John Kiely

Personal information
- Native name: Seán Ó Cadhla (Irish)
- Born: 1927 Dungarvan, County Waterford, Ireland
- Died: 18 June 2004 (aged 77) Abbeyside, County Waterford, Ireland
- Height: 5 ft 7 in (170 cm)

Sport
- Sport: Hurling
- Position: Left corner-forward

Clubs
- Years: Club
- Dungarvan Seán McDermotts

Inter-county
- Years: County
- 1948-1959: Waterford

Inter-county titles
- Munster titles: 3
- All-Irelands: 2

= John Kiely (Waterford hurler) =

Irish hurler

John Kiely (1927–2004) was an Irish sportsperson. He played hurling with his local club Dungarvan and with the Waterford senior inter-county team in the 1940s and 1950s.

==Playing career==
===Club===

Kiely played most of his club hurling with his local Dungarvan club. He played in two county finals but never won a senior county medal. Kiely also won junior championship honours with Brickey Rangers and Éire Óg.

===Inter-county===

Kiely first came to prominence on the Waterford senior inter-county team in the late 1940s. He played in the first round of the Munster Championship in 1948, however, in spite of no further appearances that year, he was still eligible to receive both Munster and All-Ireland medals following Waterford's victories over Cork and Dublin respectively. It would be 1957 before Kiely won his first Munster title on the field of play. Waterford later played Kilkenny in the All-Ireland final, however, victory went to the men from Leinster on that occasion. The team would later come to rue this defeat as an All-Ireland title that they should have won.
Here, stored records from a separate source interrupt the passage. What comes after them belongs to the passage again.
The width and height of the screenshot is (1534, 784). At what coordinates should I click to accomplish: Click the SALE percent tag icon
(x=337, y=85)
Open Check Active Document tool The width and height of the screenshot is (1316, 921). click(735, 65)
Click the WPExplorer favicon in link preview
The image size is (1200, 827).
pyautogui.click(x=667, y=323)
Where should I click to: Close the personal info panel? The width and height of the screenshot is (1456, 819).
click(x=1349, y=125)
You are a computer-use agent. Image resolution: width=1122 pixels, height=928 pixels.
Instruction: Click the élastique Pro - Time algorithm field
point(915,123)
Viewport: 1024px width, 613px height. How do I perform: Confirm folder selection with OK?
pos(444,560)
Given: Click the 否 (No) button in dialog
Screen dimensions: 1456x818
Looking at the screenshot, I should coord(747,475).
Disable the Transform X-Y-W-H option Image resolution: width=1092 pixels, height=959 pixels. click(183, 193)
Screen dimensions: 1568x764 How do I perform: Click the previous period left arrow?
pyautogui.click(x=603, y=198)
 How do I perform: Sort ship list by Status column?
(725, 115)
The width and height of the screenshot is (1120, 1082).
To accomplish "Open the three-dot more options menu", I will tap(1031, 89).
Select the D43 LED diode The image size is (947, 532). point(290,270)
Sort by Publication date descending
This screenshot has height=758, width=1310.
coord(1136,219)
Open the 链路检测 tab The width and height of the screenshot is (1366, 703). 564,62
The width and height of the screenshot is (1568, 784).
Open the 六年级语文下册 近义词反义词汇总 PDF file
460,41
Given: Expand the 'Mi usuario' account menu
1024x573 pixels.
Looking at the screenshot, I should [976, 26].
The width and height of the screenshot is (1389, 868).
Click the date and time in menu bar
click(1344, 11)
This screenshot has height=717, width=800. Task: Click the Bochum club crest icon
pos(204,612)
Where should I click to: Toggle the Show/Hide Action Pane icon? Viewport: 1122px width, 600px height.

Waterford lost their provincial crown in 1958, however, the team bounced back in 1959 with Kiely collecting a second Munster title. Once again Waterford subsequently lined out in the championship decider and, once again, Kilkenny provided the opposition. The game ended in a draw, however, when the two sides met for the replay a few weeks later the men from Waterford made no mistake in defeating their near rivals and Kiely collected his first All-Ireland medal on the field of play. He retired from inter-county hurling shortly afterwards.

Kiely also won Railway Cup honours with Munster in 1952 and 1957. He was also a magnificent handballer and participated in many Masters. John Kiely died on 18 June 2004.